Non fece un passo indietro, neppure di fronte alla malattia. Quando Margaret Bourke-White, pioniera del fotogiornalismo – la ricordiamo al lavoro, in cima al grattacielo Chrysler – riceve, nel ’53, la diagnosi di Parkinson, trasforma quel dolore in un racconto collettivo. Proprio così come documentato nell’undicesima sezione della mostra Prima, donna. Margaret Bourke-White a lei dedicata al Museo di Roma in Trastevere.
Ci siamo stati e abbiamo visto come, negli scatti, neppure quella malattia fosse riuscita a bloccare la sua sete di conoscenza, l’amore per la verità e quell’inclinazione unica nel mettersi sempre in gioco. E vale ancora più la pena raccontarlo oggi – a ridosso della giornata nazionale dedicata alla Malattia di Parkinson -, la stessa nella quale le iniziative in proposito si svolgono un po’ in tutta Italia.
La malattia di Parkinson in Italia
Secondo stime recenti, si parla di 230-270mila persone colpite dal Parkinson in Italia.
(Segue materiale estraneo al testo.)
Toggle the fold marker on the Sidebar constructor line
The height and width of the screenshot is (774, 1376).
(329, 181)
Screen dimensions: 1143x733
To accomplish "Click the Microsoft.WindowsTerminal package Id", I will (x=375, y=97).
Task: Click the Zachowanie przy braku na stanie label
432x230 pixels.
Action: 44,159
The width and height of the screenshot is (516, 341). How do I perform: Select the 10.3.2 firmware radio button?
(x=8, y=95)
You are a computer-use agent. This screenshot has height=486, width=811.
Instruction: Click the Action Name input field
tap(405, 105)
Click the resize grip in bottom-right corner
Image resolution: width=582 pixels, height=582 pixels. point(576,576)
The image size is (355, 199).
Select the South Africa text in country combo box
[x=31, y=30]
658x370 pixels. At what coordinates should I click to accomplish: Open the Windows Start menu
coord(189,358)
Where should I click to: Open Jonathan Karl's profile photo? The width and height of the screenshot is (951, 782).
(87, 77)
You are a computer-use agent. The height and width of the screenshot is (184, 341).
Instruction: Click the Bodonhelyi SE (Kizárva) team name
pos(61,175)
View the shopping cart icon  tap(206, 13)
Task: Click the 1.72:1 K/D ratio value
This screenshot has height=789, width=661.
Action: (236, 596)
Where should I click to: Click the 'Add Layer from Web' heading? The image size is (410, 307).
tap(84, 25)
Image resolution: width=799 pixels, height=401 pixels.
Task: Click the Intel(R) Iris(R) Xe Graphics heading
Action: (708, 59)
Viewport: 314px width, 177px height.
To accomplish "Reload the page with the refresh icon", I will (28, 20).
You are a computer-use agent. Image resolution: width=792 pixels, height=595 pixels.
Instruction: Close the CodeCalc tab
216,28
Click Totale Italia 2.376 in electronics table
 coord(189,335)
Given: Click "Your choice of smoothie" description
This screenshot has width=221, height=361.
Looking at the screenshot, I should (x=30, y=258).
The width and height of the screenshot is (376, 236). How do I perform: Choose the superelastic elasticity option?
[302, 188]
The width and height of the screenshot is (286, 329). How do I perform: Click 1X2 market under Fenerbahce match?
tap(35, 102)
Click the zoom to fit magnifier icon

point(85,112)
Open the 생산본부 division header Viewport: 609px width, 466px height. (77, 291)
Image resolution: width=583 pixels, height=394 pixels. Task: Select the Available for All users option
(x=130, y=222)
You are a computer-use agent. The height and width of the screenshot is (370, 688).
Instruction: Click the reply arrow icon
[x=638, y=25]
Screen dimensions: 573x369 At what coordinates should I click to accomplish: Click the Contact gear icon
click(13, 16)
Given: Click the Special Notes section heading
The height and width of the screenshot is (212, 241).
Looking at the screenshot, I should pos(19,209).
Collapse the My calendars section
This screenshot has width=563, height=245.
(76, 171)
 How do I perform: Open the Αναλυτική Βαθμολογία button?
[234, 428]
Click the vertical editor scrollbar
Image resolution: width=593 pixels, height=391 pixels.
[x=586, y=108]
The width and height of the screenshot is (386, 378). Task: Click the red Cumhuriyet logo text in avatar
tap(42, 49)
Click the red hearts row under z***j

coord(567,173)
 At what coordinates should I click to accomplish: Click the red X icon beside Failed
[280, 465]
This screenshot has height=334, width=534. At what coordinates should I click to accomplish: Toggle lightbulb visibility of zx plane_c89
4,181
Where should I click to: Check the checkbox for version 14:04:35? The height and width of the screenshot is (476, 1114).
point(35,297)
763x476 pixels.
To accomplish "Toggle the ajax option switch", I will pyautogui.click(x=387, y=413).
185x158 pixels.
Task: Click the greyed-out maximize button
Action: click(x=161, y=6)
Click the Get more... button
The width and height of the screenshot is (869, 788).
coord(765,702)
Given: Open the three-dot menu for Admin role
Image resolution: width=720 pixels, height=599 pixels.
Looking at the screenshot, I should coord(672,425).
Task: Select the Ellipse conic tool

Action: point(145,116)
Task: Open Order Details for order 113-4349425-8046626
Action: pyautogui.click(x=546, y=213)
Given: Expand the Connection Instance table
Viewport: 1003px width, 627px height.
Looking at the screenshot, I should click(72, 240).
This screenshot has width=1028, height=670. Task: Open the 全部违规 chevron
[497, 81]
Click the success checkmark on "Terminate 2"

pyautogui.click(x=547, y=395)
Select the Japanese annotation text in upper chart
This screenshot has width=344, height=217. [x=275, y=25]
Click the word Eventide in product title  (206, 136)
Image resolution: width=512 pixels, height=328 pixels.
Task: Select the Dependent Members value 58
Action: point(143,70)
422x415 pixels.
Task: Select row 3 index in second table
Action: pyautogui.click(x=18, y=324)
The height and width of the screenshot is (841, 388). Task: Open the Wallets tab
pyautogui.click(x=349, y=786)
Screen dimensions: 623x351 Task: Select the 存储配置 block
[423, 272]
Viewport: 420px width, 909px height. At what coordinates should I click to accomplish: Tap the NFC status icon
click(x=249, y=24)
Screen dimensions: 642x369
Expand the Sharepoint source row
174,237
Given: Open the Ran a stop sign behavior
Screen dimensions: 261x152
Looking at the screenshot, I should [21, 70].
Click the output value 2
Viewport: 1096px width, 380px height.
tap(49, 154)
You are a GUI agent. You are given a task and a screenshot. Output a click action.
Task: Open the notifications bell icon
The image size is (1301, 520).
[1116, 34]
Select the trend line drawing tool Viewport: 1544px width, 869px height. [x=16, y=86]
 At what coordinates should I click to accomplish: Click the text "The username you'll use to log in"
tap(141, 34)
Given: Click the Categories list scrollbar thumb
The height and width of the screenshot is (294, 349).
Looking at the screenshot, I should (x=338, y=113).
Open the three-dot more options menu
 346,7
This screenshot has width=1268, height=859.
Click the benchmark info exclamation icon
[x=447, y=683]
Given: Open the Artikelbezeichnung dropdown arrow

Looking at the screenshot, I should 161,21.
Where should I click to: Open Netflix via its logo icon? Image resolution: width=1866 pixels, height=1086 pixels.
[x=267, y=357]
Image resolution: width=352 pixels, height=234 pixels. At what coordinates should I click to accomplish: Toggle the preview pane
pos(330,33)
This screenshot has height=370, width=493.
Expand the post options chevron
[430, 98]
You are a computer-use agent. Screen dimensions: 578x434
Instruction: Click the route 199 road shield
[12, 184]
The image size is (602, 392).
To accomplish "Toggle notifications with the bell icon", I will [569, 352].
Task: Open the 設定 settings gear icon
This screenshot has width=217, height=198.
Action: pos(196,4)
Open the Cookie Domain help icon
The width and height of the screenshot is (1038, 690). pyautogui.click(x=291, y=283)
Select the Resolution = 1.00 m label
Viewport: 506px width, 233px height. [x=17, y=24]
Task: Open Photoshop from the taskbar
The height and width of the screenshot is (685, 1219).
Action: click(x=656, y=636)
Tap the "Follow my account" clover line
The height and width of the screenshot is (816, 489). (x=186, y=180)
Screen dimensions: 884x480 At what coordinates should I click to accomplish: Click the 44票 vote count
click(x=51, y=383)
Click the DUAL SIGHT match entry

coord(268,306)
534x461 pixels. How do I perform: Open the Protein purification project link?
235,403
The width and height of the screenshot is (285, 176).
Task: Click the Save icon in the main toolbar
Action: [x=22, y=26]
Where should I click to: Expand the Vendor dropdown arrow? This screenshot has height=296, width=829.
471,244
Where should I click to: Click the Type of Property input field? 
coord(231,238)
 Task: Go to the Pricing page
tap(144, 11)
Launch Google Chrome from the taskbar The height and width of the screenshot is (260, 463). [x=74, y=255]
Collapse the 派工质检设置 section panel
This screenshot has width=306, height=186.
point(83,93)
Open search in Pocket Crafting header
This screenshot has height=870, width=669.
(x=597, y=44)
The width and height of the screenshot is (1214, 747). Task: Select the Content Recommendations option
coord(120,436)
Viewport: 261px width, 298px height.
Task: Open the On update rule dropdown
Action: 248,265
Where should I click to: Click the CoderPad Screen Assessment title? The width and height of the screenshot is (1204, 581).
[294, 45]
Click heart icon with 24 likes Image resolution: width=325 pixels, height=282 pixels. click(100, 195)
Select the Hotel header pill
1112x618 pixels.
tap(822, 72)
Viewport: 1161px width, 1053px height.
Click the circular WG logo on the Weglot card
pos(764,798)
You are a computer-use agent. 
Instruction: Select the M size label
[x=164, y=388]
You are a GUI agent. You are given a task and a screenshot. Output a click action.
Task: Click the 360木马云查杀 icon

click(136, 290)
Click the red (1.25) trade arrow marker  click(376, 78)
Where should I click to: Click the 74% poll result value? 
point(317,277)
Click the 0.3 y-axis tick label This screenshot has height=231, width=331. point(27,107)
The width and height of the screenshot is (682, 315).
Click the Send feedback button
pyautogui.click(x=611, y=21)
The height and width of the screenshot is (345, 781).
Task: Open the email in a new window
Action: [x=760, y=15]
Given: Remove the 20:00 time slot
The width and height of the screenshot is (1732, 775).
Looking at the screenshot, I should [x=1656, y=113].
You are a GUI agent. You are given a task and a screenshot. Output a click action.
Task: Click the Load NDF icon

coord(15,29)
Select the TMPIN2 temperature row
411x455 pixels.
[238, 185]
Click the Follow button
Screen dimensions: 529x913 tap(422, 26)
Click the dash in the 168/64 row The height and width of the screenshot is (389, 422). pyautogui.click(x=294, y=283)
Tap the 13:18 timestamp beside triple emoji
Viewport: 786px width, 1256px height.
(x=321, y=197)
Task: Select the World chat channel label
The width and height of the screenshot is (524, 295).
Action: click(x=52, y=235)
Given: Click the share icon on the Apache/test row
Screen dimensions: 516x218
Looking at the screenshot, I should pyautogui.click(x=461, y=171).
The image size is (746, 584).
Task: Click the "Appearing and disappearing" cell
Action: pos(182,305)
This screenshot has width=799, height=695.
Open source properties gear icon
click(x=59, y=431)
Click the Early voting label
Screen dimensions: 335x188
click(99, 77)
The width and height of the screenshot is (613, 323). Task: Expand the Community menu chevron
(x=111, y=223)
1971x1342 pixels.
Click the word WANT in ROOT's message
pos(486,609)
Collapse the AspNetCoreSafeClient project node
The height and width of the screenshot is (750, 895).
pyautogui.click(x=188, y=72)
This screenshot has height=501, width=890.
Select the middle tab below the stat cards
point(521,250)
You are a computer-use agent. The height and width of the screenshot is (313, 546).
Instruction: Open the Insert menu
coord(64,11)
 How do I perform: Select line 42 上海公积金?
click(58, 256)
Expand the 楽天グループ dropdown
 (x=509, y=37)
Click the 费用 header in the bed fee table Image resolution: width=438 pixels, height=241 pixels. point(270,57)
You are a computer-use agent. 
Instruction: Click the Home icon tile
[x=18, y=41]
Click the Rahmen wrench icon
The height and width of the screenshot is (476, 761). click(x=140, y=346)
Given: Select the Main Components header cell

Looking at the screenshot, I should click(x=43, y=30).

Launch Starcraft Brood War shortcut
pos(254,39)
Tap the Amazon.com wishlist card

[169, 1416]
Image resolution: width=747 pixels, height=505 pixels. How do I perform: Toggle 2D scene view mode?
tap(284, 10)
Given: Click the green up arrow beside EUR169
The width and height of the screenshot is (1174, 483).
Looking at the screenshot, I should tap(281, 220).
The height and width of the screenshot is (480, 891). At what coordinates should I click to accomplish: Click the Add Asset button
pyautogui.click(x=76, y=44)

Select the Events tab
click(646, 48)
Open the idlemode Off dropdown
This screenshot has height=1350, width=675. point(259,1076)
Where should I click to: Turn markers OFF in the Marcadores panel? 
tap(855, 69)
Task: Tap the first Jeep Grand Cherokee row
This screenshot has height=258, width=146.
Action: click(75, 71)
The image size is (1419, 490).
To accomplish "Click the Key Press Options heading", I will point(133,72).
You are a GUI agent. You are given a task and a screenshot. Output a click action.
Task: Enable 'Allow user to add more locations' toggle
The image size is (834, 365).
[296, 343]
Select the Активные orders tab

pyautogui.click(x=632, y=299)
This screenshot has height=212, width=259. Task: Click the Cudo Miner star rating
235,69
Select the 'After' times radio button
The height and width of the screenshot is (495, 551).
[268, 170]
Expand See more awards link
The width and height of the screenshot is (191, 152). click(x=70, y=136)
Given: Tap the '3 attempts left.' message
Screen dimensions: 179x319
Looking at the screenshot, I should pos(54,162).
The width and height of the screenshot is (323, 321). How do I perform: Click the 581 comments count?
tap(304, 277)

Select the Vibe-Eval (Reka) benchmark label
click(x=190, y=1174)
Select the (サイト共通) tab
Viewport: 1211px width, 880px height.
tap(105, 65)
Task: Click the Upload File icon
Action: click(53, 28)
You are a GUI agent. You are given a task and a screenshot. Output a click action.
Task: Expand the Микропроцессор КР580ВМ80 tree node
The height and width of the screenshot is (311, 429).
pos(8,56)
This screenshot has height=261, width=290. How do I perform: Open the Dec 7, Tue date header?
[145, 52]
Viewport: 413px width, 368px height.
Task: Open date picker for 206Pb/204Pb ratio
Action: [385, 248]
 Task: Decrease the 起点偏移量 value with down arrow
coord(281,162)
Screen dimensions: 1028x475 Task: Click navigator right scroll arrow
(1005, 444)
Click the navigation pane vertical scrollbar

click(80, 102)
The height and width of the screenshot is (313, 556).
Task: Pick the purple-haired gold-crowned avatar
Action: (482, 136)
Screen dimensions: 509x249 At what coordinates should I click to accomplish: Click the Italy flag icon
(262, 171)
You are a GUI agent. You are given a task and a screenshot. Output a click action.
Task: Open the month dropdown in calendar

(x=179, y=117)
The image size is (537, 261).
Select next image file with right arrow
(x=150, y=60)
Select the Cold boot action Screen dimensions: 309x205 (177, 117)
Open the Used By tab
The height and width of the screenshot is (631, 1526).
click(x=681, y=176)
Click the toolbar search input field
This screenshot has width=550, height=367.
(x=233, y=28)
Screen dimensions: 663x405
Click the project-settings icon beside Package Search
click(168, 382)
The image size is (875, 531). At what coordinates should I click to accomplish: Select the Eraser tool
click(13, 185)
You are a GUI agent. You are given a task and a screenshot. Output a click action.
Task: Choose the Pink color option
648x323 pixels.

Ma i dati vanno aggiornati continuamente e non vi è certezza che siano del tutto veritieri poiché c’è ancora scarsa conoscenza della malattia. Una malattia che deve confrontarsi quotidianamente con stereotipi e pregiudizi e che vede, spesso, familiari – e dunque caregiver – chiusi nella più totale solitudine e isolamento. Si sa che, generalmente, i sintomi si manifestano in età matura – intorno ai 60 anni -, ma cresce il numero dei giovani che oggi restano colpiti. Una diagnosi tempestiva, una vita di relazione possono sicuramente molto per chi ha a che fare con questa grossa difficoltà consentendo di mantenere un buon livello nella qualità della vita.
Margaret Bourke-White e la sua malattia
Ripensiamo, allora, a Margaret Bourke-White, statunitense, donna di chiara fama. Colei che, ventenne, divenne celebre per una serie di fotografie industriali legate al mondo delle acciaierie. É la stessa che immortalerà i fatti principali della storia del secolo scorso: il Sud Africa dell’apartheid, l’America dei conflitti razziali, il brivido delle visioni aeree del continente americano fino ai grandi reportage per le testate più importanti come Fortune e Life e le cronache visive del secondo conflitto mondiale e i celebri ritratti di Stalin prima e Gandhi, poi.
Eppure è nel ’53 che tutto cambia forma, che il lavoro stesso assume – per necessità – contorni più sfocati. “La mia misteriosa malattia – si legge all’interno della mostra – cominciò in modo così sommerso che mai avrei immaginato ci potesse essere qualcosa che non andava. Il morbo non colpisce la parte del cervello che controlla il pensiero, ma i centri motori che coordinano i movimenti volontari. È come un’Idra inafferrabile, dalle mille spire. Costretta a dedicare il mio tempo agli esercizi, ho scoperto la soddisfazione di misurare i piccoli miglioramenti e avere così, di nuovo, la sensazione di poter ancora controllare la mia vita – una consapevolezza per me fondamentale”.
Dall’autobiografia al reportage della malattia
Con l’evolversi della malattia, Margaret prenderà a dedicarsi interamente alla scrittura quando si renderà conto che anche la strada dell’intervento al cervello non avrà, purtroppo, prodotto effettivo giovamento. Nel 1963 diede, dunque, alle stampe Portrait of Myself – la sua autobiografia -, mentre si devono al collega – Alfred Eisenstaedt – gli scatti che documentarono quella fase della vita della fotografa in un reportage pubblicato sullo stesso Life.
Nel ’67, dopo anni di battaglia contro la malattia, Bourke-White muore a 67 anni. Di lei, però, resta l’emblema di una donna volitiva – capace di distinguersi in un campo, all’epoca, pressoché interdetto alle donne come la fotografia. Forte, si diceva, anche di fronte a quella sua ‘misteriosa malattia’.